**Task item:**
Go to the line holding "Select AI design in the sidebar" in the entries below and write out exactly every line down to and including the line holding "1568x773 pixels.".

Segment Start: Data supplied

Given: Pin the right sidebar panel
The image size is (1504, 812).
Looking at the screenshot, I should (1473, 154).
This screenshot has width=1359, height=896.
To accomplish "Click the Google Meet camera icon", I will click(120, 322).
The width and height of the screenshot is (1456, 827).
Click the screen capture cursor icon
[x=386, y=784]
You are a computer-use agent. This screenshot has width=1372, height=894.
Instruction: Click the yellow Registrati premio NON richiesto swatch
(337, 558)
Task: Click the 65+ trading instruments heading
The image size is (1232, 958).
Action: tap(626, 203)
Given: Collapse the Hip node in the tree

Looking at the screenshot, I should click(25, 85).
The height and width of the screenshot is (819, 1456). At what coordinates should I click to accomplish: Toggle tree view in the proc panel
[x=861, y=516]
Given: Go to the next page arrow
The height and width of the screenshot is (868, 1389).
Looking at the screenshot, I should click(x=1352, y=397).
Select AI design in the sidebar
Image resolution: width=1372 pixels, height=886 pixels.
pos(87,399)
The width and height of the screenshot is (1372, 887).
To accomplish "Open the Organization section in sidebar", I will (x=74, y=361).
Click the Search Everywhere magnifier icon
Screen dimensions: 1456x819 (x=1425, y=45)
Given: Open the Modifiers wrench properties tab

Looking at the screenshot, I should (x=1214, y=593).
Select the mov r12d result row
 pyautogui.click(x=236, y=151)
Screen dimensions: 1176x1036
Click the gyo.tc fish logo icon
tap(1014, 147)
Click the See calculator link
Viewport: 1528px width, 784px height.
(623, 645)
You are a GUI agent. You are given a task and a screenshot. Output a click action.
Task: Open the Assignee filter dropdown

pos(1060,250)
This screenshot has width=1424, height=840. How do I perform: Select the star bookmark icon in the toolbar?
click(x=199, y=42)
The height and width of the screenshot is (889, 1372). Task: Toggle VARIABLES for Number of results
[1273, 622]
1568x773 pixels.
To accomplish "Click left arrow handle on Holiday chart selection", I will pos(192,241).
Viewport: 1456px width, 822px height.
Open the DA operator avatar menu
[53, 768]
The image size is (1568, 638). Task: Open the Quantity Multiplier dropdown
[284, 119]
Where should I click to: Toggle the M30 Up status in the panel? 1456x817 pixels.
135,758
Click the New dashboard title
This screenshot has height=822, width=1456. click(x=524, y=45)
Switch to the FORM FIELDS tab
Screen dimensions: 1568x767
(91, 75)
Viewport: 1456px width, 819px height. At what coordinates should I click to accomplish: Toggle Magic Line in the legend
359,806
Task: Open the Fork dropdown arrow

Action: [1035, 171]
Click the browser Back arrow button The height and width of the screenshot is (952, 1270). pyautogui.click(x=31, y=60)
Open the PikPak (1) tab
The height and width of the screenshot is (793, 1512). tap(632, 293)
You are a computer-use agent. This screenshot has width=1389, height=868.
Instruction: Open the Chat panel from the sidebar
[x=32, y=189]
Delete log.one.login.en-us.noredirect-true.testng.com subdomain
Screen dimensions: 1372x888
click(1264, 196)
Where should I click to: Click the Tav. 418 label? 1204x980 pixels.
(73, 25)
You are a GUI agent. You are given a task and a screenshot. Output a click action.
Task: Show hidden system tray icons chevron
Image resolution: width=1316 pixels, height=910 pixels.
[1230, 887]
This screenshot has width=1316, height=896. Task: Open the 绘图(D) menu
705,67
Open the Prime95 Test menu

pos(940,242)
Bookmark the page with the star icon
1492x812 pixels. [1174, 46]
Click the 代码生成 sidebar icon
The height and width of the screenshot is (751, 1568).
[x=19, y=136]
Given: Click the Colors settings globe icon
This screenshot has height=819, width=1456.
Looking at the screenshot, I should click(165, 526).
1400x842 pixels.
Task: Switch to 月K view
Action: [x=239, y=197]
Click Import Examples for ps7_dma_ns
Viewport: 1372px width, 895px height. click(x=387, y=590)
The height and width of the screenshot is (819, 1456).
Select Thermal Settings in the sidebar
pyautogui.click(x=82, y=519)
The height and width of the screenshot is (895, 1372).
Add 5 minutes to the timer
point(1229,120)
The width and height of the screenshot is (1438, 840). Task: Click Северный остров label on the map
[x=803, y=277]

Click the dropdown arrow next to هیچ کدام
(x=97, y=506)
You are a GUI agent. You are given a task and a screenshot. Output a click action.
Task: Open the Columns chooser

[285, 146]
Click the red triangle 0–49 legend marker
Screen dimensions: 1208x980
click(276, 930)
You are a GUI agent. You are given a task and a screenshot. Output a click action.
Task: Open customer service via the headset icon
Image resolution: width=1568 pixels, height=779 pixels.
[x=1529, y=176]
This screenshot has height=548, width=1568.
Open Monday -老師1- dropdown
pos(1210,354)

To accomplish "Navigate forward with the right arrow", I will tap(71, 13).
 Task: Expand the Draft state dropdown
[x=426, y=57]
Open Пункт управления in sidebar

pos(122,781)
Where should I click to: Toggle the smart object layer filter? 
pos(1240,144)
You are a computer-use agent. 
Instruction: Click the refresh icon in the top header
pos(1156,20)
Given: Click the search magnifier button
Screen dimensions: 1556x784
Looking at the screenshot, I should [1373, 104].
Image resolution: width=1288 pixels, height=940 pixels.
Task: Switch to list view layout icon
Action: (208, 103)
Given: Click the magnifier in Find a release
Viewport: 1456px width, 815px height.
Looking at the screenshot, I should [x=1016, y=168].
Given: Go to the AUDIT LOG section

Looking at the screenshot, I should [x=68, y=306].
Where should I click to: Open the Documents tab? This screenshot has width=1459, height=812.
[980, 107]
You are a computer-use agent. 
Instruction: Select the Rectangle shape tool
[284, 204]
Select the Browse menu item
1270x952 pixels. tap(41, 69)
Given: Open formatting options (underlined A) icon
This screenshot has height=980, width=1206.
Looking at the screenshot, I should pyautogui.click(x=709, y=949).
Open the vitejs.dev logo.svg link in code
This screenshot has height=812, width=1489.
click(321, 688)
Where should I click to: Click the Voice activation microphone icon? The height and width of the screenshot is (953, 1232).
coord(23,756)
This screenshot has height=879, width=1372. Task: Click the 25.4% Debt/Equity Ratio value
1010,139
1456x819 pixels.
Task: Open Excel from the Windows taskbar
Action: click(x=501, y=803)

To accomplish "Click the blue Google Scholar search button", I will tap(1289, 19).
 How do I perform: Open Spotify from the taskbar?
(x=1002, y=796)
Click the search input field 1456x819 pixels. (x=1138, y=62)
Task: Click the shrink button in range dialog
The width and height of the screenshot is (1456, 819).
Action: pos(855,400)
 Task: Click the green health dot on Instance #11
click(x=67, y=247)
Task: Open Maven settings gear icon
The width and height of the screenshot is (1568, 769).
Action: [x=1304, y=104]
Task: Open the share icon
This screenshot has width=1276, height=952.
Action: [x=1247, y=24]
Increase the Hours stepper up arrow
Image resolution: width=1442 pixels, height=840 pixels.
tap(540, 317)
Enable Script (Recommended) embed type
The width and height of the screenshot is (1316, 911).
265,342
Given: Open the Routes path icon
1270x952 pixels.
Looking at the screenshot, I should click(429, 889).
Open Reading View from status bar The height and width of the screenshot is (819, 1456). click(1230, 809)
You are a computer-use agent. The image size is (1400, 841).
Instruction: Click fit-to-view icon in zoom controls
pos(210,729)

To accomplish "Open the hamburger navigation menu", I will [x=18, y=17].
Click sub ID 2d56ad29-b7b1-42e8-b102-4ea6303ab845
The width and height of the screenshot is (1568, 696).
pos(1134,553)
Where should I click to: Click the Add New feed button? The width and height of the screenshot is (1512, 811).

Segment End: Data supplied

**Exercise output:**
Select AI design in the sidebar
Image resolution: width=1372 pixels, height=886 pixels.
pos(87,399)
The width and height of the screenshot is (1372, 887).
To accomplish "Open the Organization section in sidebar", I will (x=74, y=361).
Click the Search Everywhere magnifier icon
Screen dimensions: 1456x819 (x=1425, y=45)
Given: Open the Modifiers wrench properties tab

Looking at the screenshot, I should (x=1214, y=593).
Select the mov r12d result row
 pyautogui.click(x=236, y=151)
Screen dimensions: 1176x1036
Click the gyo.tc fish logo icon
tap(1014, 147)
Click the See calculator link
Viewport: 1528px width, 784px height.
(623, 645)
You are a GUI agent. You are given a task and a screenshot. Output a click action.
Task: Open the Assignee filter dropdown

pos(1060,250)
This screenshot has width=1424, height=840. How do I perform: Select the star bookmark icon in the toolbar?
click(x=199, y=42)
The height and width of the screenshot is (889, 1372). Task: Toggle VARIABLES for Number of results
[1273, 622]
1568x773 pixels.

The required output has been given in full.